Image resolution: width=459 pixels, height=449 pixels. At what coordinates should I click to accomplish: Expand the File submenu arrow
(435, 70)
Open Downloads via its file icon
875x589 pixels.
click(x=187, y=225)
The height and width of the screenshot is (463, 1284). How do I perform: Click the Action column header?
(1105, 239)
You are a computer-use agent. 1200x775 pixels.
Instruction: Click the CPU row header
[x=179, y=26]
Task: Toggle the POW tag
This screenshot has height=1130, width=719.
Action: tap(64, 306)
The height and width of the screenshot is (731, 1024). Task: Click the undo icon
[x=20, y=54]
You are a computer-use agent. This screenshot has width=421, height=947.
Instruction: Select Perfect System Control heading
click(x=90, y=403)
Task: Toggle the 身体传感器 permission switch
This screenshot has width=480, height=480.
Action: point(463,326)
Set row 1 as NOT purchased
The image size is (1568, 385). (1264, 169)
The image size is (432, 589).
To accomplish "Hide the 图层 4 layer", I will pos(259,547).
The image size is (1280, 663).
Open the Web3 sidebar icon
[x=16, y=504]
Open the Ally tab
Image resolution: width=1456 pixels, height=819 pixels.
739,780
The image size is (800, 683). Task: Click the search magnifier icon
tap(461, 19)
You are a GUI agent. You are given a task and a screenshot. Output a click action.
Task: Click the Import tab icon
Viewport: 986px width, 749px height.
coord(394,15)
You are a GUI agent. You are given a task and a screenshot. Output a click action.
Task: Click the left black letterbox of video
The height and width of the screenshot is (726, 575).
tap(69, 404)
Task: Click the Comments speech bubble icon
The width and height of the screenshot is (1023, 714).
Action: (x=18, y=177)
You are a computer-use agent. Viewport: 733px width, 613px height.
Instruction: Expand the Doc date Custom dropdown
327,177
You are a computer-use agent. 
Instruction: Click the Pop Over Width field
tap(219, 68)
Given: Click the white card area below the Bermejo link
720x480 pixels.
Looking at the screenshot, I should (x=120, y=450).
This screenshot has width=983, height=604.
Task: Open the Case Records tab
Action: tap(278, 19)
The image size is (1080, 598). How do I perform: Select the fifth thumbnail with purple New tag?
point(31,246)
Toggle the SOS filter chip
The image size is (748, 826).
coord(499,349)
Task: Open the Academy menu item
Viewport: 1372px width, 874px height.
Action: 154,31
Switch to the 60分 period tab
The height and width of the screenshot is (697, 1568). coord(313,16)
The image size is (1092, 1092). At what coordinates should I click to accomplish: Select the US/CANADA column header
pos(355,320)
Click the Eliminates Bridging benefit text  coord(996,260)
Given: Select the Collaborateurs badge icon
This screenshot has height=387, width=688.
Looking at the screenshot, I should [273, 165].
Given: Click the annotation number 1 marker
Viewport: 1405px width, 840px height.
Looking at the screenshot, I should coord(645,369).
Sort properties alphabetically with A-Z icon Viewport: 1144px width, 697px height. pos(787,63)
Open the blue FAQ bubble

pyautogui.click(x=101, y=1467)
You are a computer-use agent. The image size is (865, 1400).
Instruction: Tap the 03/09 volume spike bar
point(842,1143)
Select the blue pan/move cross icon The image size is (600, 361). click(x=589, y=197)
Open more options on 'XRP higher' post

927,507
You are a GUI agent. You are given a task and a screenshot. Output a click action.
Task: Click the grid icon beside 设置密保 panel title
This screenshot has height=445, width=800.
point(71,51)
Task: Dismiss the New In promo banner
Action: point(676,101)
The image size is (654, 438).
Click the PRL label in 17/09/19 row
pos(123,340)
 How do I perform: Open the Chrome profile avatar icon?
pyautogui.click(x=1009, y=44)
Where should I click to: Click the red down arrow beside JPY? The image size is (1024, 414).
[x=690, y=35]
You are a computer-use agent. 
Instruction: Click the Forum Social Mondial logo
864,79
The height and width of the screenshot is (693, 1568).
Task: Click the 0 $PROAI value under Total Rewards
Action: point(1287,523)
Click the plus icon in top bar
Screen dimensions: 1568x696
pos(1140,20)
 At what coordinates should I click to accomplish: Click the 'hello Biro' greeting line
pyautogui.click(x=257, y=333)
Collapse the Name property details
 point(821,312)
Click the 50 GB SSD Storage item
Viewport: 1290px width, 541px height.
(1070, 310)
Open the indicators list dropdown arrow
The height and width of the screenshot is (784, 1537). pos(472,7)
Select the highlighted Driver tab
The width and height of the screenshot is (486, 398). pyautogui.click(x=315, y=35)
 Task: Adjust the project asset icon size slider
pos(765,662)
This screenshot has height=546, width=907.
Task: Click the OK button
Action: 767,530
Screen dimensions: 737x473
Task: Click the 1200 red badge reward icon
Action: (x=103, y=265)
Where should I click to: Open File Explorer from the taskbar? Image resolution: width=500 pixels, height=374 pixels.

_ _ _ _ _ _ _

* **Directions**
Check each line above for the string "Toggle", then copy the ones that have it.

* **Exercise answer**
Task: Toggle the POW tag
Task: Toggle the 身体传感器 permission switch
Toggle the SOS filter chip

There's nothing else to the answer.